Hispaniae

Hispaniae
Author :
Publisher : Cambridge University Press
Total Pages : 236
Release :
ISBN-10 : 0521521343
ISBN-13 : 9780521521345
Rating : 4/5 (43 Downloads)

This book traces the beginnings and the first 140 years of the Roman presence in Spain, showing how what began as a purely military commitment developed in addition into a range of civilian activities including taxation, jurisdiction and the founding of both Roman and native settlements. The author uses literary sources, the results of recent and earlier archaeology, numismatics, and epigraphic material to reveal the way in which patterns of administration were created, especially under the direction of the military commanders sent from Rome to the two Spanish provinciae. This is of major importance for understanding the way in which Roman power spread during this period, not only in Spain, but throughout the Mediterranean world.

Burdunellus. Regulus Hispaniae

Burdunellus. Regulus Hispaniae
Author :
Publisher : Patrizio Corda
Total Pages : 341
Release :
ISBN-10 : 9791223082034
ISBN-13 :
Rating : 4/5 (34 Downloads)

494 AD. - Almost twenty years after the fall of the Western Roman Empire, Gaul and the Iberian Peninsula are now part of the vast kingdom of the Visigoths. Their ruler himself, Alaric II son of the famous Euricus, reigns with an iron fist over a population as submissive as it is heterogeneous, consisting indeed of barbarians but also by Romans now devoid of pride and patriotism. But despite his reprisals and his continual oppressive taxation, one of the surviving Romans of Hispania will find within himself the strength to rekindle the ancient fire that enabled his ancestors to found and make the empire great. To his surprise, Claudius Aemilius Iberus, known as Burdunellus, will succeed in making his personal cause that of all the people of Hispania, severely threatening Alaric's throne and sparking one of the last, fierce but also least-told rebellions of the post-imperial age.

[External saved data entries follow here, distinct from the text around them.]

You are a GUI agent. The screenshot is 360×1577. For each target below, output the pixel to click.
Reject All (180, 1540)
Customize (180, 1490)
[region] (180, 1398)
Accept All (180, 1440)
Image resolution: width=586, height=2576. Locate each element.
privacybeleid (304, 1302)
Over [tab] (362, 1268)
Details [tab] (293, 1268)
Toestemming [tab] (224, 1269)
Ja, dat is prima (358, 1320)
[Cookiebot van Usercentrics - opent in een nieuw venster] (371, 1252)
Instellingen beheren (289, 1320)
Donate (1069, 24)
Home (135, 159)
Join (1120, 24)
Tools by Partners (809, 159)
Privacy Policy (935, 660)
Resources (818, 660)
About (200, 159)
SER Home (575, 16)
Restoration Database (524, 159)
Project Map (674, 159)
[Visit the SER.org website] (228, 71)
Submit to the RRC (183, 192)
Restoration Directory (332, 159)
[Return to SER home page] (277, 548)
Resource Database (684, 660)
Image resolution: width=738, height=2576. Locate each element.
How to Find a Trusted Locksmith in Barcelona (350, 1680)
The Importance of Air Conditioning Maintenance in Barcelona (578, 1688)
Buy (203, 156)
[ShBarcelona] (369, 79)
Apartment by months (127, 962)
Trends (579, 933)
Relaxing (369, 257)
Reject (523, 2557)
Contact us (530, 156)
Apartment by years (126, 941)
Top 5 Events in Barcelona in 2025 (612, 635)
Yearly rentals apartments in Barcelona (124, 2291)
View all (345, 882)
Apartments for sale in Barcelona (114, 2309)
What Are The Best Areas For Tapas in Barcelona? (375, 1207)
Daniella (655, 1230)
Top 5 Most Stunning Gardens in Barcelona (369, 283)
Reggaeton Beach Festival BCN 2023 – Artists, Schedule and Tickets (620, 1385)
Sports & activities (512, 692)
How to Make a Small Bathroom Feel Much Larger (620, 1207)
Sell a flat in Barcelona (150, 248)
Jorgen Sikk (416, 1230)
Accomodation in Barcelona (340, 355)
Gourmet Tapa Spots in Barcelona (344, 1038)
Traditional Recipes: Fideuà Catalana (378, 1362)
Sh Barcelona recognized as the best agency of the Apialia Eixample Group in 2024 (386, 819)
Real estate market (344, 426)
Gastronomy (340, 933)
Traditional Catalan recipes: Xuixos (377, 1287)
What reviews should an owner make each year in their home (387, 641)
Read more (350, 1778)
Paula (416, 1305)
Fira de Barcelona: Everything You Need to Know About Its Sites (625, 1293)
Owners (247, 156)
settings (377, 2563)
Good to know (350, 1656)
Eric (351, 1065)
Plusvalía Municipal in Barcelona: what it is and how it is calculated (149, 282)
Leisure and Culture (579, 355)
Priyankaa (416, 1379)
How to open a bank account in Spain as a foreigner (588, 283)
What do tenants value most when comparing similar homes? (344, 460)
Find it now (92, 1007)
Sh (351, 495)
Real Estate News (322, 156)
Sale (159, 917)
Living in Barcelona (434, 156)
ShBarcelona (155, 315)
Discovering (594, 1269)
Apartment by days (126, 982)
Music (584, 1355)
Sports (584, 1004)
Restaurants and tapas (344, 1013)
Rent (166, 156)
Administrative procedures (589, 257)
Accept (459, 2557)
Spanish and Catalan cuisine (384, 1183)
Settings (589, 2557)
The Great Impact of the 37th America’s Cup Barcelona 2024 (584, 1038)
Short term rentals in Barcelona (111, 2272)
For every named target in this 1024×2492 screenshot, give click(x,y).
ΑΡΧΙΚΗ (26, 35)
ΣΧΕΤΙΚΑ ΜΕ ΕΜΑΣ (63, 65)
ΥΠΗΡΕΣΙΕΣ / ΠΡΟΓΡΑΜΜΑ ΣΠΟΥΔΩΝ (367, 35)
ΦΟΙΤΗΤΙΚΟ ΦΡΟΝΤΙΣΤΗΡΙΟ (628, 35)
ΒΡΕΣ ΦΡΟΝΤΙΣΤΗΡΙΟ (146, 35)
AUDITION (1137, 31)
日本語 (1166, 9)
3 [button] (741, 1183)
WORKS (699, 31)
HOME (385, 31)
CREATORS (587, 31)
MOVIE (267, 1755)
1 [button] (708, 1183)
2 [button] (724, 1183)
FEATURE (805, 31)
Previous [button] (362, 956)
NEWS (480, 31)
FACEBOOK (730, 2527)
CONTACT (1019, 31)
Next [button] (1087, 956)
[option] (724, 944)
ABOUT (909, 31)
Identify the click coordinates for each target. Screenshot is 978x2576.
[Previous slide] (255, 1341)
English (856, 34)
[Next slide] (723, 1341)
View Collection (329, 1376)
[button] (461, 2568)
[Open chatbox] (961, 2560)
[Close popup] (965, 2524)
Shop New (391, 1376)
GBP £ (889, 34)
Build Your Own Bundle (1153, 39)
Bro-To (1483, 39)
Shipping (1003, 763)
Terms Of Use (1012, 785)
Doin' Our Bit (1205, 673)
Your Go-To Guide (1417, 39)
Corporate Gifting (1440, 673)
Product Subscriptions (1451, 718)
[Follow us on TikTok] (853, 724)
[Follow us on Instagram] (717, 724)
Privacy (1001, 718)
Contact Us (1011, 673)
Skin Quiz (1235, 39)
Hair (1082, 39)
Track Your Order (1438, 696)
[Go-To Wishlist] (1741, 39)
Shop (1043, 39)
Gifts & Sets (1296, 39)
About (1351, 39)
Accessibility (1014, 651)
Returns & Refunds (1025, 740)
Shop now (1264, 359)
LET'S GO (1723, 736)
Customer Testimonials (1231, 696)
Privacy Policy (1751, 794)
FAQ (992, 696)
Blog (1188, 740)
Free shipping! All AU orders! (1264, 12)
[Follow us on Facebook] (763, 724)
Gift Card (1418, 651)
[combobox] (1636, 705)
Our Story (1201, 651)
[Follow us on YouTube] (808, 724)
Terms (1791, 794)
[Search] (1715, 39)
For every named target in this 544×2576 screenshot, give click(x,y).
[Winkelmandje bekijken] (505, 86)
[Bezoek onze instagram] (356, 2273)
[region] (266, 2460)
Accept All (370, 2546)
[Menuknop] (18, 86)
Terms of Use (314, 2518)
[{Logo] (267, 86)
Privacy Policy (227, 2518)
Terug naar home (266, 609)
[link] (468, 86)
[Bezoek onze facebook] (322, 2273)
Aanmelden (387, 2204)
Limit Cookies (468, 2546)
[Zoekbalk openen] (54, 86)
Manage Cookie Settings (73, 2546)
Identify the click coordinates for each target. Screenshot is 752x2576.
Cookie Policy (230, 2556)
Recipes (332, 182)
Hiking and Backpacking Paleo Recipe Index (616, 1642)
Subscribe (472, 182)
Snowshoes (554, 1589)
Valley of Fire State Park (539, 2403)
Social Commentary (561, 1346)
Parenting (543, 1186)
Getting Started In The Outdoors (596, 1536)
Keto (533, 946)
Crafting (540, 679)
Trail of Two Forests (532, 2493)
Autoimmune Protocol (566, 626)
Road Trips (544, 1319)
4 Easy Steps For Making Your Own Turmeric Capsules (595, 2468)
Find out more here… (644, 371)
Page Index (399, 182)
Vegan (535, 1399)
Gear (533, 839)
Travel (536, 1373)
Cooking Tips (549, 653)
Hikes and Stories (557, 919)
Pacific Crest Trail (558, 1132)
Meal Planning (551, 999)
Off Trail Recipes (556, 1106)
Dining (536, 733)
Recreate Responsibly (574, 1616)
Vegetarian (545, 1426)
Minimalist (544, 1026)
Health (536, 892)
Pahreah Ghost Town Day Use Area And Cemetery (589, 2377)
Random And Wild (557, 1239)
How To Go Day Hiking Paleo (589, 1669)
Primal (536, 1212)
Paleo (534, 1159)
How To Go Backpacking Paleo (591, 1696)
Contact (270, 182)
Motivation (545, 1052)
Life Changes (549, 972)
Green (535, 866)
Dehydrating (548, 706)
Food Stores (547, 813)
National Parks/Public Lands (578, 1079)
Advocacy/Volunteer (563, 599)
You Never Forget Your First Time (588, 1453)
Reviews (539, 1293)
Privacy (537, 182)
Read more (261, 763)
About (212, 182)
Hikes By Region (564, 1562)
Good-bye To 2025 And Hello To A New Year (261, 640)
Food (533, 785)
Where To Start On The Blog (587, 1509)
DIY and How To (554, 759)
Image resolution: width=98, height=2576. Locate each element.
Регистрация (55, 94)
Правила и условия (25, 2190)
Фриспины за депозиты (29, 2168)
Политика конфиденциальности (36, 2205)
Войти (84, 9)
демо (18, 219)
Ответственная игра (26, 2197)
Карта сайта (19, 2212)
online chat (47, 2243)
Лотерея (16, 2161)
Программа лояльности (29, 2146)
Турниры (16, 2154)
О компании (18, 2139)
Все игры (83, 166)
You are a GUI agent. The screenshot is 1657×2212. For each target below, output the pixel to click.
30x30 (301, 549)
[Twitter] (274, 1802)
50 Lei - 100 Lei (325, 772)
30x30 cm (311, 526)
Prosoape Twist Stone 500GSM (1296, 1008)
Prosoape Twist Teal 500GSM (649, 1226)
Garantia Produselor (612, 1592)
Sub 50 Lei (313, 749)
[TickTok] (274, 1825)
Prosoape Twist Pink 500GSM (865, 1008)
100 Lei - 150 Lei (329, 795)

Urbanisation in Roman Spain and Portugal

Urbanisation in Roman Spain and Portugal
Author :
Publisher : Routledge
Total Pages : 425
Release :
ISBN-10 : 9781000348552
ISBN-13 : 1000348555
Rating : 4/5 (52 Downloads)

The principal aims of Urbanisation in Roman Spain and Portugal: Civitates Hispaniae in the Early Empire are to provide a comprehensive reconstruction of the urban systems of the Iberian Peninsula during the Early Empire and to explain why these systems looked the way they did. While some chapters focus on settlements that were cities or towns from a juridical point of view, the implications of using a purely functional definition of towns are also explored. Key themes include continuities and discontinuities between pre-Roman and Roman settlement patterns, the geographical distribution of cities belonging to various size brackets, economic relationships between self-governing cities and their territories and the role of cities as nodes in road systems and maritime networks. In addition, it is argued that a considerable number of self-governing communities in Roman Spain and Portugal were poly-centric rather than based on a single urban centre. The volume will be of interest to anyone working on Roman urbanism as well as those interested in the Iberian Peninsula in the Roman period.